TASK TO COMPLETE:
Instruction for the entries that follow: retype exactly the lines from the line with "The height and width of the screenshot is (234, 415)." to the line with "Given: Click the Search field in the sidebar", both included, and omit all others.

(RECORDS SUPPLIED)

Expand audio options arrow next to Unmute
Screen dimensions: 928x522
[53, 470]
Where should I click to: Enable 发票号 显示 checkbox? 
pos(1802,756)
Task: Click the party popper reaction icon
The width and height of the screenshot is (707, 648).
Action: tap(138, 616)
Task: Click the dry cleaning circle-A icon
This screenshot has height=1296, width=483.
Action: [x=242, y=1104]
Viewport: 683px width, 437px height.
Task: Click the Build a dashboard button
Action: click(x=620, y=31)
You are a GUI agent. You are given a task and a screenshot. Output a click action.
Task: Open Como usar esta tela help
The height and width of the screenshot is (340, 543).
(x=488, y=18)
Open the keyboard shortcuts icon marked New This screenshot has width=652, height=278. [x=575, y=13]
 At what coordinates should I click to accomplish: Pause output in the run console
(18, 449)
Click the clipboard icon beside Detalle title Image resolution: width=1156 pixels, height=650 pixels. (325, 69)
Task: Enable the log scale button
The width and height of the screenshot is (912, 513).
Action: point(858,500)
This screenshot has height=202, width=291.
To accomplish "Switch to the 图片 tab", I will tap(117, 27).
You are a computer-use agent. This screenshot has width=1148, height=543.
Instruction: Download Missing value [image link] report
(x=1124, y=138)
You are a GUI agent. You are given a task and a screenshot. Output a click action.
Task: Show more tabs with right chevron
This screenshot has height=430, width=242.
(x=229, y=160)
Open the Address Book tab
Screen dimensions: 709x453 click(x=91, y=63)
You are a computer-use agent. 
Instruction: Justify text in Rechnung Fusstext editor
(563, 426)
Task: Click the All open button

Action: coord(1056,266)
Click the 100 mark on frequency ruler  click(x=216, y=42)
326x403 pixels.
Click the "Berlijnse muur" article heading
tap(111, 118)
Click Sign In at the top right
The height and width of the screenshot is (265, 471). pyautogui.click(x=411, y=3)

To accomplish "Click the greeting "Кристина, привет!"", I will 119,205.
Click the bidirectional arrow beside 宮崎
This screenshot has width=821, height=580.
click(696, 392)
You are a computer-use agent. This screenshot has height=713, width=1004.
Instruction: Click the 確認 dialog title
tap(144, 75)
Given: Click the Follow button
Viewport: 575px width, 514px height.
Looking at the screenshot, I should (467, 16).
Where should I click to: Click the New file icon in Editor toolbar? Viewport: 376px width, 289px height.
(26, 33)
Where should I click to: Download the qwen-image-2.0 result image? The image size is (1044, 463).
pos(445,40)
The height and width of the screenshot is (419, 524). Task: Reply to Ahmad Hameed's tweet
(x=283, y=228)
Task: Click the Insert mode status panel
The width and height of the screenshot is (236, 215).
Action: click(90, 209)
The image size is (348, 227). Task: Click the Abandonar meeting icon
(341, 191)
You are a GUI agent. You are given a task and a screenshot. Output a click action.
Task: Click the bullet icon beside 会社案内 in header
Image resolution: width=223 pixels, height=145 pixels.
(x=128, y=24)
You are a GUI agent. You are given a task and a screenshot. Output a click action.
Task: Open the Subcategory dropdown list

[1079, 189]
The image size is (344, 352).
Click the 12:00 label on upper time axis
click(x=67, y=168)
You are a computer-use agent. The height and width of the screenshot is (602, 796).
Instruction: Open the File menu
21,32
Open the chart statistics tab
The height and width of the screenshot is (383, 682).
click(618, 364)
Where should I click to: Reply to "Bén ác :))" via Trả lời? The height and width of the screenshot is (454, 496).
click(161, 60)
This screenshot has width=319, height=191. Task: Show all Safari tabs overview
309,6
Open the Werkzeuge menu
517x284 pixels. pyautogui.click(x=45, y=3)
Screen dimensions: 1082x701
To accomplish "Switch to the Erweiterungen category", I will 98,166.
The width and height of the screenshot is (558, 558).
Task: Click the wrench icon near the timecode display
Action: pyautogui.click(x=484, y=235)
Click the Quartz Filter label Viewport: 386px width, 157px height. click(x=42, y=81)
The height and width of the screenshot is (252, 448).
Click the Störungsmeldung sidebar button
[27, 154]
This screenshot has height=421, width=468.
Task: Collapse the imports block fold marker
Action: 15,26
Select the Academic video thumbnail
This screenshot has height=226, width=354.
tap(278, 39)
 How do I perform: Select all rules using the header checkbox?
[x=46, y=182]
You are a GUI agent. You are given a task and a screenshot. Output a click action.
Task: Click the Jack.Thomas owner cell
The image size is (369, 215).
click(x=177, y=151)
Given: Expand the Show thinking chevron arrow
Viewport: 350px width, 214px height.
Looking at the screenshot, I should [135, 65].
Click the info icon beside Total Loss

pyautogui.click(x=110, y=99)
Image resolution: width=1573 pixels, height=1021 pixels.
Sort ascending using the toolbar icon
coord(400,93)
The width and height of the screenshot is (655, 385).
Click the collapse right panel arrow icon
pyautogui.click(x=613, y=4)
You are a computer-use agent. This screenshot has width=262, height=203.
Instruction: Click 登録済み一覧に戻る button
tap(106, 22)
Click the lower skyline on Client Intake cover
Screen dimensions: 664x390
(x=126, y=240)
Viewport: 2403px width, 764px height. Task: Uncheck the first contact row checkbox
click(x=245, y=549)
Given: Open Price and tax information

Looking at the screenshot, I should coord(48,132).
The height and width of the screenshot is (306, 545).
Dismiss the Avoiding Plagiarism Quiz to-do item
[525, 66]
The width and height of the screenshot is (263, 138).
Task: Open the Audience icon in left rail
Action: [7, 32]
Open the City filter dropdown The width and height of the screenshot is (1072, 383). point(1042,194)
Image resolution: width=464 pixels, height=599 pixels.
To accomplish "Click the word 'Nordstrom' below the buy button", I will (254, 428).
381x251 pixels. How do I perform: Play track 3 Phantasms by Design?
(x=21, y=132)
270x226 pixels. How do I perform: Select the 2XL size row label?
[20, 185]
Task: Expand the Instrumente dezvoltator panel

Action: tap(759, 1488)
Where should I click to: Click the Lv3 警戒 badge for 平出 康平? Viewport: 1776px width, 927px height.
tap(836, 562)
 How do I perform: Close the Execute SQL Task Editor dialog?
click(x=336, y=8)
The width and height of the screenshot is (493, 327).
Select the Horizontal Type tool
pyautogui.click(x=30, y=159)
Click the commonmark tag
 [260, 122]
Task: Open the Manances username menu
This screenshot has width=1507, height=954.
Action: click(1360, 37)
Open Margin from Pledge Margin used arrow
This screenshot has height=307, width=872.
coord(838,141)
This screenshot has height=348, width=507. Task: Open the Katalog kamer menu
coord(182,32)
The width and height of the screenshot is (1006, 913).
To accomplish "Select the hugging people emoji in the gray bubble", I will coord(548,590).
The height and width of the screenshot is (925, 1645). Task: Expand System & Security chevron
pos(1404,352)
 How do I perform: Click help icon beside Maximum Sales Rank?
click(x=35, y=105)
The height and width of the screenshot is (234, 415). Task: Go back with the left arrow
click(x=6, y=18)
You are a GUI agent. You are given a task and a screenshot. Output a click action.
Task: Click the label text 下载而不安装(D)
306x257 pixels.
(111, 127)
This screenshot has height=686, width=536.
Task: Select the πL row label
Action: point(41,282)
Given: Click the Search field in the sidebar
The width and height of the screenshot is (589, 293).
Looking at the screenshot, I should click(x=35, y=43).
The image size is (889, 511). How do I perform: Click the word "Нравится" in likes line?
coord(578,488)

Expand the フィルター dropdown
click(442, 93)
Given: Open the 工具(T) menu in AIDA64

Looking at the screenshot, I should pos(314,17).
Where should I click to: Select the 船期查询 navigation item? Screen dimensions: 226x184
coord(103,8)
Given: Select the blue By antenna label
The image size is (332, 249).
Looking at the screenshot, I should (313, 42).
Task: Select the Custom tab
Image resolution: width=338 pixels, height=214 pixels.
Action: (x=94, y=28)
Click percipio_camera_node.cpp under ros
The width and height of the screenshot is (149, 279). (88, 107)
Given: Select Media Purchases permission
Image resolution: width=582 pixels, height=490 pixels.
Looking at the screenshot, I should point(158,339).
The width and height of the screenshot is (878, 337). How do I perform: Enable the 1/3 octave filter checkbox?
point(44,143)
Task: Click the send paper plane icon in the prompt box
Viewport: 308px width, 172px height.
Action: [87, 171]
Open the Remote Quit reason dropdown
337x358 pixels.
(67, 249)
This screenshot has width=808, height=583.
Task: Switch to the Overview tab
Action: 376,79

(End RECORDS SUPPLIED)

ANSWER SECTION:
The height and width of the screenshot is (234, 415). Task: Go back with the left arrow
click(x=6, y=18)
You are a GUI agent. You are given a task and a screenshot. Output a click action.
Task: Click the label text 下载而不安装(D)
306x257 pixels.
(111, 127)
This screenshot has height=686, width=536.
Task: Select the πL row label
Action: point(41,282)
Given: Click the Search field in the sidebar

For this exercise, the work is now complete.